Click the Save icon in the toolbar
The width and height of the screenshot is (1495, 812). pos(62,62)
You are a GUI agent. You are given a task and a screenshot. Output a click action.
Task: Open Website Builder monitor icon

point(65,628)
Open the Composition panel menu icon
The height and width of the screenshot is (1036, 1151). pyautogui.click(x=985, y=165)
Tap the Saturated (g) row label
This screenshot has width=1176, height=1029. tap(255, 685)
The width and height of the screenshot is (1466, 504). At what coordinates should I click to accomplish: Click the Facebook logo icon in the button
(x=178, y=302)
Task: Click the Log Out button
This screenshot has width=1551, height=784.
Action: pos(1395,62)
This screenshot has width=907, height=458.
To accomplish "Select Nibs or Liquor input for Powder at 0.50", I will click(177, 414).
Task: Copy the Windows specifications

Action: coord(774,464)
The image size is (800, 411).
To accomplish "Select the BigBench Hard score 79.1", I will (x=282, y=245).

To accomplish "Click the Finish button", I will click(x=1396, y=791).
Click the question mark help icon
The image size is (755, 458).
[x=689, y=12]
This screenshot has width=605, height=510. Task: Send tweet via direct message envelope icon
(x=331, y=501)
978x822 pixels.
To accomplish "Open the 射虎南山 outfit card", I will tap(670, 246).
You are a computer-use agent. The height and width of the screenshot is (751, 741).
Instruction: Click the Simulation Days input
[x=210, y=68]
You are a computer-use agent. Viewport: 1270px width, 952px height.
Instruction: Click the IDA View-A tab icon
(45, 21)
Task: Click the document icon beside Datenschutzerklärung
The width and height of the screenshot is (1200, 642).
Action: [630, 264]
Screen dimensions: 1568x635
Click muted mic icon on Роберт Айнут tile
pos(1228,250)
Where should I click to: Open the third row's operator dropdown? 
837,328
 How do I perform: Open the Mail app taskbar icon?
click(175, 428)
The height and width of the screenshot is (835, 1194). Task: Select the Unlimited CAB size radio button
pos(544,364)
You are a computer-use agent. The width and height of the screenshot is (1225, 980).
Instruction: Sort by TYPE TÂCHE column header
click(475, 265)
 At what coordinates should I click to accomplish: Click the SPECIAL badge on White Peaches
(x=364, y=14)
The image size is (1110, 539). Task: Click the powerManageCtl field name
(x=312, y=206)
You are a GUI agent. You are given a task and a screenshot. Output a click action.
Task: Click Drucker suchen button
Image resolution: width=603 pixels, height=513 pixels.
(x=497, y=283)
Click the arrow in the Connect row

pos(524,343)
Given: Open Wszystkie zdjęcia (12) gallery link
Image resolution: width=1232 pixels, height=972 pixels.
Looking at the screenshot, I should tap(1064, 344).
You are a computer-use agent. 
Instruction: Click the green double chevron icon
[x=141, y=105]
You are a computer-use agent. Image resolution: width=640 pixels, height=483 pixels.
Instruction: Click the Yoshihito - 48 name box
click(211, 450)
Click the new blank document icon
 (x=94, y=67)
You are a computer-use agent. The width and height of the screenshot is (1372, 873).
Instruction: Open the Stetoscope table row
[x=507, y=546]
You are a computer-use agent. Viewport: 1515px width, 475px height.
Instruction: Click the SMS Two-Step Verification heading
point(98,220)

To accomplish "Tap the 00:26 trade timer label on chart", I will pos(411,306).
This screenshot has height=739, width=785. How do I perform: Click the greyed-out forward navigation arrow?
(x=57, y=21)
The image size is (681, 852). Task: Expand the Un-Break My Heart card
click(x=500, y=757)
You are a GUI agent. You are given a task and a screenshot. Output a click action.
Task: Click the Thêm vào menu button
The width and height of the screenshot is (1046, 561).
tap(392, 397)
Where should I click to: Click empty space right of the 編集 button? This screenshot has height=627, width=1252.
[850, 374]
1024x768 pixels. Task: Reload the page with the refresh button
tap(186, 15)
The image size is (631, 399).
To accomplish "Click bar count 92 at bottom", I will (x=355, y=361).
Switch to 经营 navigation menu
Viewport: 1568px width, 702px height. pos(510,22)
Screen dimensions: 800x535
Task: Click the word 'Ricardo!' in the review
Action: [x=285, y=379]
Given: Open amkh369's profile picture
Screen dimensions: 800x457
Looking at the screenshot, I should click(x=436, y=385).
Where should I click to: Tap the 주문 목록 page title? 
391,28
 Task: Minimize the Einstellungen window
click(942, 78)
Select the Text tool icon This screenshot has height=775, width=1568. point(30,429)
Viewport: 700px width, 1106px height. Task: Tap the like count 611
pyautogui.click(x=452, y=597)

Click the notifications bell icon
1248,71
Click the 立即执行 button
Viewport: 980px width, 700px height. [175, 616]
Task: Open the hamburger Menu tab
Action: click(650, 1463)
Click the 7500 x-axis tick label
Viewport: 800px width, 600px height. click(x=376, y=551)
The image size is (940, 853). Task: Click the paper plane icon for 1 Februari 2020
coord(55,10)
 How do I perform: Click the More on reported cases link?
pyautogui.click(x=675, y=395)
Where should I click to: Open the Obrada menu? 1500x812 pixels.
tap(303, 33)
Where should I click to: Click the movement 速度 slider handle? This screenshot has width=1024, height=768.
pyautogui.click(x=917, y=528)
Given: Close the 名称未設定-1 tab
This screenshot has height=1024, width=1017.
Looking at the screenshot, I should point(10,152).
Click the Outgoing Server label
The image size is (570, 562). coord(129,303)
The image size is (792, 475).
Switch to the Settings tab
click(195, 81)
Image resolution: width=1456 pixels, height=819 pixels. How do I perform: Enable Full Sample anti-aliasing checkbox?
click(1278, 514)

•••

## Problem to solve
Please report the number of lines in the data that include the word "computer", and add no other text.

## The completed task
7